§ COMPLETE THE FOLLOWING:
1 - Answer these questions from the forum thread on routing square plywood:
(a) What thickness of plywood does the first poster need cut into square pieces?
(b) What blade does DesertRatTom say he uses?
(c) According to OPG3, which cut shows a lot of bounce-around?
2 - Translate this sentence from the forum thread on routing square plywood into Spanish: "Going one way, the force of the bit in the cut will push the router against the guide."
3 - Go on with the forum thread on routing square plywood from where it stops.

§ SELECTED EXCERPT:

::::

# Routing square



## srf63 (Nov 19, 2014)

Hello this is my first post.
I need perfectly square pieces of 3/4" plywood for sculptures. Routing has been the answer. My problem is that when I do cut up 4'x8' plywood the router cut to the "waste" side is not square.
See attached drawing.
Thanks I appreciate any help I can get. This is probably going to be like the guy 20 yrs ago who called tech support concerning his first computer and asked, "I cant get this foot pedal to work", to which the tech person replied,"Its not a foot pedal its called a mouse and you use it on top of your desk" 
Steve


----------



## Cherryville Chuck (Sep 28, 2010)

Welcome to the forum Steve. You obviously have a guide on the one side so that is the side that is good. In the meantime the router is bouncing around on the other side. It could be that you are feed in the wrong direction. Going one way, the force of the bit in the cut will push the router against the guide. Going the other direction it will pull it away from it. Sometimes it is also hard to control the bit when routing across the full face of the bit. My suggestion would be to cut the piece off with a saw and then take a small cut along the edge to clean it up. Otherwise I would use a guide on both sides of the router so that it can't dance around. Also, if you are starting the cut as a plunge make sure you are using a plunge cutting bit. Some aren't designed to plunge.


----------



## OPG3 (Jan 9, 2011)

Steve, it appears to me that Charles "nailed it". Your first cut (the shallowest) has a lot of bounce-around. It appears you held a tighter tolerance with your subsequent cut and your final cut appears to be what you were hoping for throughout. 

Otis Guillebeau from Auburn, Georgia


----------



## DesertRatTom (Jul 3, 2012)

Looks to me like Chuck has the answer. I too would make a table saw cut, then clean up with the router. If you had a pretty fine tooth blade in the saw and a zero clearance insert to eliminate tear out, you could possibly do the final cut on the saw. You can also put masking tape across the cut line as well. I use an 80 tooth Freud blade and get baby's behind smooth cuts even without the tape.


----------



## Herb Stoops (Aug 28, 2012)

::::

§ STORED ROWS:

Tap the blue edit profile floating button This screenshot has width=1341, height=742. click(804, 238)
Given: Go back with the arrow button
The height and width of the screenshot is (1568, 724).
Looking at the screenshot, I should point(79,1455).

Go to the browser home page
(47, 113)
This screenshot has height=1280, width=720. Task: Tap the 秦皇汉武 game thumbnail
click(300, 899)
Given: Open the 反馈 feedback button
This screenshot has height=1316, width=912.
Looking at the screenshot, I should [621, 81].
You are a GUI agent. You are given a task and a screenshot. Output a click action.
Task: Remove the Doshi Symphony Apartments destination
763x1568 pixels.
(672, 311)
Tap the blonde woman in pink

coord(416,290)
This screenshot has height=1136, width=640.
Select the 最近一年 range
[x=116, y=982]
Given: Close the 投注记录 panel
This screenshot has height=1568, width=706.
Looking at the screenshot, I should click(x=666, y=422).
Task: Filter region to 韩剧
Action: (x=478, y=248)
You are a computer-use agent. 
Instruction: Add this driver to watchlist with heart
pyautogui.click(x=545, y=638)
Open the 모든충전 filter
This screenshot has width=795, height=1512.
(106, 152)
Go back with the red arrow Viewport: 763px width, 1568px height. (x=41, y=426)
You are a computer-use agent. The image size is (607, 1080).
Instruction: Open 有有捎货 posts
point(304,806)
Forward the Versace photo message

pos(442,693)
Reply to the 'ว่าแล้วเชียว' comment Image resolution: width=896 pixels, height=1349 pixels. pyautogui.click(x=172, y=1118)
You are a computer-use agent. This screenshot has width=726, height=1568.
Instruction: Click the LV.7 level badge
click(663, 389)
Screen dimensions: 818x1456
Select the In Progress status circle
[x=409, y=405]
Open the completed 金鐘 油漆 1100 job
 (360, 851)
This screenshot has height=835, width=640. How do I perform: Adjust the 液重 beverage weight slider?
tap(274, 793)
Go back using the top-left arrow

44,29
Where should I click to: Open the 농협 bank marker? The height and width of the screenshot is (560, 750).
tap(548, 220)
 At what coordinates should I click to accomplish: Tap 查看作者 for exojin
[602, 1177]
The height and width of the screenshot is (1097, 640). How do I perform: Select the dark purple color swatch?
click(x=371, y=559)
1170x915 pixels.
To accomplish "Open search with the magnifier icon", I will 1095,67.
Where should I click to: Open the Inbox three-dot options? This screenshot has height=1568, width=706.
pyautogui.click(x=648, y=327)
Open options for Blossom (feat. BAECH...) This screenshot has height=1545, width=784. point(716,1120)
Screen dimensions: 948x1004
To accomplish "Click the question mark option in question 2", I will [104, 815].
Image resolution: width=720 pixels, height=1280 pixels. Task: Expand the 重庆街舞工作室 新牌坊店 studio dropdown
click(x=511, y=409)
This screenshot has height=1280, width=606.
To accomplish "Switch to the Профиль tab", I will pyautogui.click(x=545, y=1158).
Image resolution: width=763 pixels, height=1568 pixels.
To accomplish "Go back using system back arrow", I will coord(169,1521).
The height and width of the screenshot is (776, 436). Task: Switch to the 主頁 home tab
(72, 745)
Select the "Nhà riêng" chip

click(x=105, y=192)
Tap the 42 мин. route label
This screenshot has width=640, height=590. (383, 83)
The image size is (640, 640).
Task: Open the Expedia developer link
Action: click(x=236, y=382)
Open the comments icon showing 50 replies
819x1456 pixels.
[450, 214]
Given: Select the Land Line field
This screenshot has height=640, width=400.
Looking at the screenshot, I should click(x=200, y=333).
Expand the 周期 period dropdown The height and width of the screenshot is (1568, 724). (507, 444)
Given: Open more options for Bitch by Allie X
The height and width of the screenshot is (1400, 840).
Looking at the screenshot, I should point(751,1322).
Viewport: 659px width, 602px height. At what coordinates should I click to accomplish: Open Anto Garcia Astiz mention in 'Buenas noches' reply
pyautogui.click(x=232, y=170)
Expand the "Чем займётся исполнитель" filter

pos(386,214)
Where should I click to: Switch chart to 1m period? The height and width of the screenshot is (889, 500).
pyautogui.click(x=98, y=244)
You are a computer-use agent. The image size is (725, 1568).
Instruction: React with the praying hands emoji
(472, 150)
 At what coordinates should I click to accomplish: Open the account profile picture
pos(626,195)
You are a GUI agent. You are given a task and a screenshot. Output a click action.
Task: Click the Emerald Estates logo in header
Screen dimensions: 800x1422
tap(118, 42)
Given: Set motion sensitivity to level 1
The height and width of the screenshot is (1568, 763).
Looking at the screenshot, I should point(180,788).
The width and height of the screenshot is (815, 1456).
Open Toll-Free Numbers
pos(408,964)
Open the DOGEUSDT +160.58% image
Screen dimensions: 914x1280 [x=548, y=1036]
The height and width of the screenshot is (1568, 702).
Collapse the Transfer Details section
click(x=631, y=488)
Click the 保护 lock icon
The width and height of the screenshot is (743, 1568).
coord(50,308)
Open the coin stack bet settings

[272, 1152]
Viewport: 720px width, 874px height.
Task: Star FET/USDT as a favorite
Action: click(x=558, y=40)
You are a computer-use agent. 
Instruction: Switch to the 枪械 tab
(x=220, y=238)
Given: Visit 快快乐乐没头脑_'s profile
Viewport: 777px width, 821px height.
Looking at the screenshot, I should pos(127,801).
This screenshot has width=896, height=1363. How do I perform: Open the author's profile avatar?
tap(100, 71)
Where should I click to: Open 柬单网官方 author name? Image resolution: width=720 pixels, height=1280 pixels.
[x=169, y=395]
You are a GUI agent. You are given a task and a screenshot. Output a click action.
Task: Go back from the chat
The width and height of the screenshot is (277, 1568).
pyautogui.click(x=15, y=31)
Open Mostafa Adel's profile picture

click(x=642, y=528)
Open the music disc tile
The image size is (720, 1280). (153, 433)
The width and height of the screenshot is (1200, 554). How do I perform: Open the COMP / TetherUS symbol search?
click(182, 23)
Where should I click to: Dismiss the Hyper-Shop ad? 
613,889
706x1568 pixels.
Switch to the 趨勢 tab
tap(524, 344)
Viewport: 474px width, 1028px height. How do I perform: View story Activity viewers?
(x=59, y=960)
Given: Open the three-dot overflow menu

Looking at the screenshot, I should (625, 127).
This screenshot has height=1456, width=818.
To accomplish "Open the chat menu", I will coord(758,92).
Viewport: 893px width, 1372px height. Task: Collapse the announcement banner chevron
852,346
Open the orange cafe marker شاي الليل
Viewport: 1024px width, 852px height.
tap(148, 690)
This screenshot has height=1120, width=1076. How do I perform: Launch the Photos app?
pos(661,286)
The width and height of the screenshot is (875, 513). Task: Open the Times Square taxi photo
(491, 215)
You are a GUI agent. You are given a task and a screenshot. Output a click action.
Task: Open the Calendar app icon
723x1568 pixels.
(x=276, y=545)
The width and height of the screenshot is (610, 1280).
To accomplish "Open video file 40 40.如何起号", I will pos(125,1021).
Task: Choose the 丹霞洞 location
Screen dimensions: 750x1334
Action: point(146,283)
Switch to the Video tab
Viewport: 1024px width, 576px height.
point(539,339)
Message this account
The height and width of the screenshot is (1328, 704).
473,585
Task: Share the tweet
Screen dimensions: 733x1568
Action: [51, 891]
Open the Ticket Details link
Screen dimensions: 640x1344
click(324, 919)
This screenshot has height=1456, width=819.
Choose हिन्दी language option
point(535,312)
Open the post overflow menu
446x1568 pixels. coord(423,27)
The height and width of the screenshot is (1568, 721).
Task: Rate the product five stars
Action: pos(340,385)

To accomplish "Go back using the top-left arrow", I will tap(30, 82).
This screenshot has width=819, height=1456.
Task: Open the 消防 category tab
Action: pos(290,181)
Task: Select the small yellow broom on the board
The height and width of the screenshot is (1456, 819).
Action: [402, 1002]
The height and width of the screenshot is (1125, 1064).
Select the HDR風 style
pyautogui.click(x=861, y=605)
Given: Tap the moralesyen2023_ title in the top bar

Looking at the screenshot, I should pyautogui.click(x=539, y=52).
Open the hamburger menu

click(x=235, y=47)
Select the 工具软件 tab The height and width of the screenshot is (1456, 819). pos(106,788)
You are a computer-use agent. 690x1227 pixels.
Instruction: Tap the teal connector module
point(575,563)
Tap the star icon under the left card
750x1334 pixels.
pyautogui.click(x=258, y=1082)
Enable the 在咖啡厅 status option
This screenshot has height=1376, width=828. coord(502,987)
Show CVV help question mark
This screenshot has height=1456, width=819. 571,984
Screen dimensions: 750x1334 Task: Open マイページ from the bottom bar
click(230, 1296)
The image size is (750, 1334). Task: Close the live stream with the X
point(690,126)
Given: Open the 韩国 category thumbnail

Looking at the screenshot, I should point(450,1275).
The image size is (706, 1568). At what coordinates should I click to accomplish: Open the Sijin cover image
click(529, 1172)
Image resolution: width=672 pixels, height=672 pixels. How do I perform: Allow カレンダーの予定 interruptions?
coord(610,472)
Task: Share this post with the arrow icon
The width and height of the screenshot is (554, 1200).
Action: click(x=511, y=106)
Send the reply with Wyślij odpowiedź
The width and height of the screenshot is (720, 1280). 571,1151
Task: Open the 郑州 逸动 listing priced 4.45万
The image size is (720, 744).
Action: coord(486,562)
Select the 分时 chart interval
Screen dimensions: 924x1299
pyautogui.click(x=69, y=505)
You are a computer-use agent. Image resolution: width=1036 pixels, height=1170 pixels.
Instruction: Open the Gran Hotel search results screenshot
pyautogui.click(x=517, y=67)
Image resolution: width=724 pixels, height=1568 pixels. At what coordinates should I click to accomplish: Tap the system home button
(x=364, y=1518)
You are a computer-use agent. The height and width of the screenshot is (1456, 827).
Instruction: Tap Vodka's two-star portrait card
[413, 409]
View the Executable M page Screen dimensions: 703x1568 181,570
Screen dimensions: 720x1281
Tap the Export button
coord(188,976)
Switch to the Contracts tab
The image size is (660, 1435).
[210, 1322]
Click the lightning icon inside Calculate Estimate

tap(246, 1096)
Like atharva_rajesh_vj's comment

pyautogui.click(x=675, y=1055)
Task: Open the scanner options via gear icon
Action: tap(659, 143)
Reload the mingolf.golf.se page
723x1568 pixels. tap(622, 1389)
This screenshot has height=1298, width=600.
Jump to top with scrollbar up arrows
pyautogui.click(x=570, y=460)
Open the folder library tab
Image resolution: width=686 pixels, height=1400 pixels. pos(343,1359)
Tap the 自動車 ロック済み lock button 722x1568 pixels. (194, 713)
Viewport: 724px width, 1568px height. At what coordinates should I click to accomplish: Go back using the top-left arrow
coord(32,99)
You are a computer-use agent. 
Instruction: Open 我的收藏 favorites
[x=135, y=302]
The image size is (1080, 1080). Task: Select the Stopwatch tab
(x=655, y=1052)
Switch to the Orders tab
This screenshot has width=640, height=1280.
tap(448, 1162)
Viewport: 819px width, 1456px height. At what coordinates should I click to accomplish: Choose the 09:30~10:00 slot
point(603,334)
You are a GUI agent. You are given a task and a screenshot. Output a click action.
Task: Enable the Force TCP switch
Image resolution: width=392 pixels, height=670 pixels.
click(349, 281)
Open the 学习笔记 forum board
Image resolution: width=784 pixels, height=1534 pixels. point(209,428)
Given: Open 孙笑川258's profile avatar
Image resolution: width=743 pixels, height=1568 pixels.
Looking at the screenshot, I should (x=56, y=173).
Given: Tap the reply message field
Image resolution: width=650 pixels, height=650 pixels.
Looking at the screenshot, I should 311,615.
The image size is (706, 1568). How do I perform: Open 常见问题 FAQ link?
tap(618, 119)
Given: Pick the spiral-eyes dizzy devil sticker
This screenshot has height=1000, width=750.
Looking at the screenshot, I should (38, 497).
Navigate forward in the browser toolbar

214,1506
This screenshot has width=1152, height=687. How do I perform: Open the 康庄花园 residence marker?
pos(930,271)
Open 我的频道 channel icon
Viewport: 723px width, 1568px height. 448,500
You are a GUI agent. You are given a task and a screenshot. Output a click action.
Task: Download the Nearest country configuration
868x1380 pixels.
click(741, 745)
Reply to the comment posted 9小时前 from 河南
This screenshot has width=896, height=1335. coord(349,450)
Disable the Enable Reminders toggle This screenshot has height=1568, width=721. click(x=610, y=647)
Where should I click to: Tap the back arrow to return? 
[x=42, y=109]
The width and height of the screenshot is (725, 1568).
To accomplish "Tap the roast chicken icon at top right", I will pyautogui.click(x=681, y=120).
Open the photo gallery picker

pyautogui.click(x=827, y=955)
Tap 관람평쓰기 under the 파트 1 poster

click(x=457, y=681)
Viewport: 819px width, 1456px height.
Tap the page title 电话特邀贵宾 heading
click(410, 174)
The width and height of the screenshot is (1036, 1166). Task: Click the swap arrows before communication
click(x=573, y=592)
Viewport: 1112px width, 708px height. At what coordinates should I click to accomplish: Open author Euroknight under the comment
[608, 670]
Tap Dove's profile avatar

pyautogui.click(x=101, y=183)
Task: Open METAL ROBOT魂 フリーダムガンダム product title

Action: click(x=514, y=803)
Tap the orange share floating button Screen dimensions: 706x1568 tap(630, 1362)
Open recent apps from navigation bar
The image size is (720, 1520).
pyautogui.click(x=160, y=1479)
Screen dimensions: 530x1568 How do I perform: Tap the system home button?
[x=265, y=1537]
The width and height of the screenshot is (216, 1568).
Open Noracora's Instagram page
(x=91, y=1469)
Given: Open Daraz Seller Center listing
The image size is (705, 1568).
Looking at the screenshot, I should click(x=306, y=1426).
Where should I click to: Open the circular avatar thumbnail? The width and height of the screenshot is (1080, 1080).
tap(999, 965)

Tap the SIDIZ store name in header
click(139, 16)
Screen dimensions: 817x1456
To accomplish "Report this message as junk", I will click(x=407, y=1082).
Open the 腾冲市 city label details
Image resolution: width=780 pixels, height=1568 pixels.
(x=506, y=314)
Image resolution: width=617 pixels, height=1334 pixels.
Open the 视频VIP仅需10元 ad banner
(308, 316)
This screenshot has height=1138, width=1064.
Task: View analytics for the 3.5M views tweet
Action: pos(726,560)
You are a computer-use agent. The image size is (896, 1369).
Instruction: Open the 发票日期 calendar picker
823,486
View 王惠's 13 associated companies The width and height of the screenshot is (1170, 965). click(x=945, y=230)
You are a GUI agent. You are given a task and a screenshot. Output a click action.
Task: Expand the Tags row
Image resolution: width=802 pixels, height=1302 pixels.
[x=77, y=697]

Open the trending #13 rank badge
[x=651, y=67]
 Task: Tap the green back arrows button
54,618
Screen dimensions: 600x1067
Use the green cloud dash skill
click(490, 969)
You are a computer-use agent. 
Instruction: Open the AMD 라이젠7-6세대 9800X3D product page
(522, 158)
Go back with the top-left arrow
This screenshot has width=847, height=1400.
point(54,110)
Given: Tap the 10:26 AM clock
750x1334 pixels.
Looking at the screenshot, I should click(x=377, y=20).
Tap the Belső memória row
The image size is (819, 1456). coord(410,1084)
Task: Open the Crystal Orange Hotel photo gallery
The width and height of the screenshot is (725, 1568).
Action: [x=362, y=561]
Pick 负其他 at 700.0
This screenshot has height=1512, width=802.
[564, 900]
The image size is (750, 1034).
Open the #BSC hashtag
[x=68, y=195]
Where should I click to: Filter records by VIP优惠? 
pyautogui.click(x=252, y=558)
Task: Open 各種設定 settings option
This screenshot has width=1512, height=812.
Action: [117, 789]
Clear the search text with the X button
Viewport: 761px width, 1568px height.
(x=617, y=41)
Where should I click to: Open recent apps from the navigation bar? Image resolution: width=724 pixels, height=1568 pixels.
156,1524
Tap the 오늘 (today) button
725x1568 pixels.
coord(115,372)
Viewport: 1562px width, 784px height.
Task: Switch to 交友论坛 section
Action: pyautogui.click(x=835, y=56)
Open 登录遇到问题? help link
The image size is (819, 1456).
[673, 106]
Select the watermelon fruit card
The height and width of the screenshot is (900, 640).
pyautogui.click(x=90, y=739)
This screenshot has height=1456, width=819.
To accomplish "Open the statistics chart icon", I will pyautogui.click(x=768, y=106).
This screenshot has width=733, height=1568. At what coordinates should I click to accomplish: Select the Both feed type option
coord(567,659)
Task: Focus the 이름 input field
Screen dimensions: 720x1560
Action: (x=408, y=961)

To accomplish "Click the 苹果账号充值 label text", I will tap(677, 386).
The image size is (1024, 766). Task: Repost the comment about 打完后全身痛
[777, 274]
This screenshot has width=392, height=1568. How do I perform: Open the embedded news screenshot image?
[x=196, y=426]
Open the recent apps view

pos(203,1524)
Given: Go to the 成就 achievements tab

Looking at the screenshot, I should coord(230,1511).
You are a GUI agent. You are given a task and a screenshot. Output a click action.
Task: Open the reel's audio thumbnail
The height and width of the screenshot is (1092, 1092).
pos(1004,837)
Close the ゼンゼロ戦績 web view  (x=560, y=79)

::::

§ ANSWERS BELOW:
1 -
(a) 3/4" plywood.
(b) An 80 tooth Freud blade.
(c) The first cut, the shallowest one.

2 - En un sentido, la fuerza de la fresa en el corte empujará la fresadora contra la guía.

3 -
I use my bosch cordless circular saw to cut the plywood with a straight edge. Then run it thru the table saw with a Freud glue joint rip blade. If you cut it with a saw first (a litttle wider than needed ) then clean it up with your router you will get a lot less waste than trying to cut it with a router, and a lot less effort too, 3 cuts with a pouter and a clean up cut on the off-cut is more work than one saw cut and two router cuts. And further, the glue in plywood raises heck with a router bit, so your bit life will be longer.

Charles pretty much figured out your problem, it is always better to cut with one side of a router bit than all way around when ever possible.
Herb


----------



## mist34 (Mar 3, 2015)

Is there any necessity to cut the plywood in two pieces with the bit ? If so, my advice would be to clamp the plywood both sides of the cut, on a sturdy panel. If not, pre-sawing is the solution. It keeps the bit sharp longer, and produces less dust. The "waste" can be used to have the router resting both sides, just keep it away enough to avoid routing it.


----------



## greenacres2 (Dec 23, 2011)

Not much to add--track saw would make that cut easily without the need to try to guide a full sheet of 3/4" plywood through a table saw. It's definitely not a cut that any router or bit was designed to do (though, it will do it--just not well!!)

earl


----------



## otto g (Aug 2, 2014)

A) You are not keeping the same face of the router base to the straightedge. Router bases, unless made to be centered are not round, and you are probably moving the router slightly and on the last pass are cleaning up the straightedge side. B) The plunge action is not perpendicular, one side is looser than the other, so you are not going down straight and again you cleaning up on the last pass.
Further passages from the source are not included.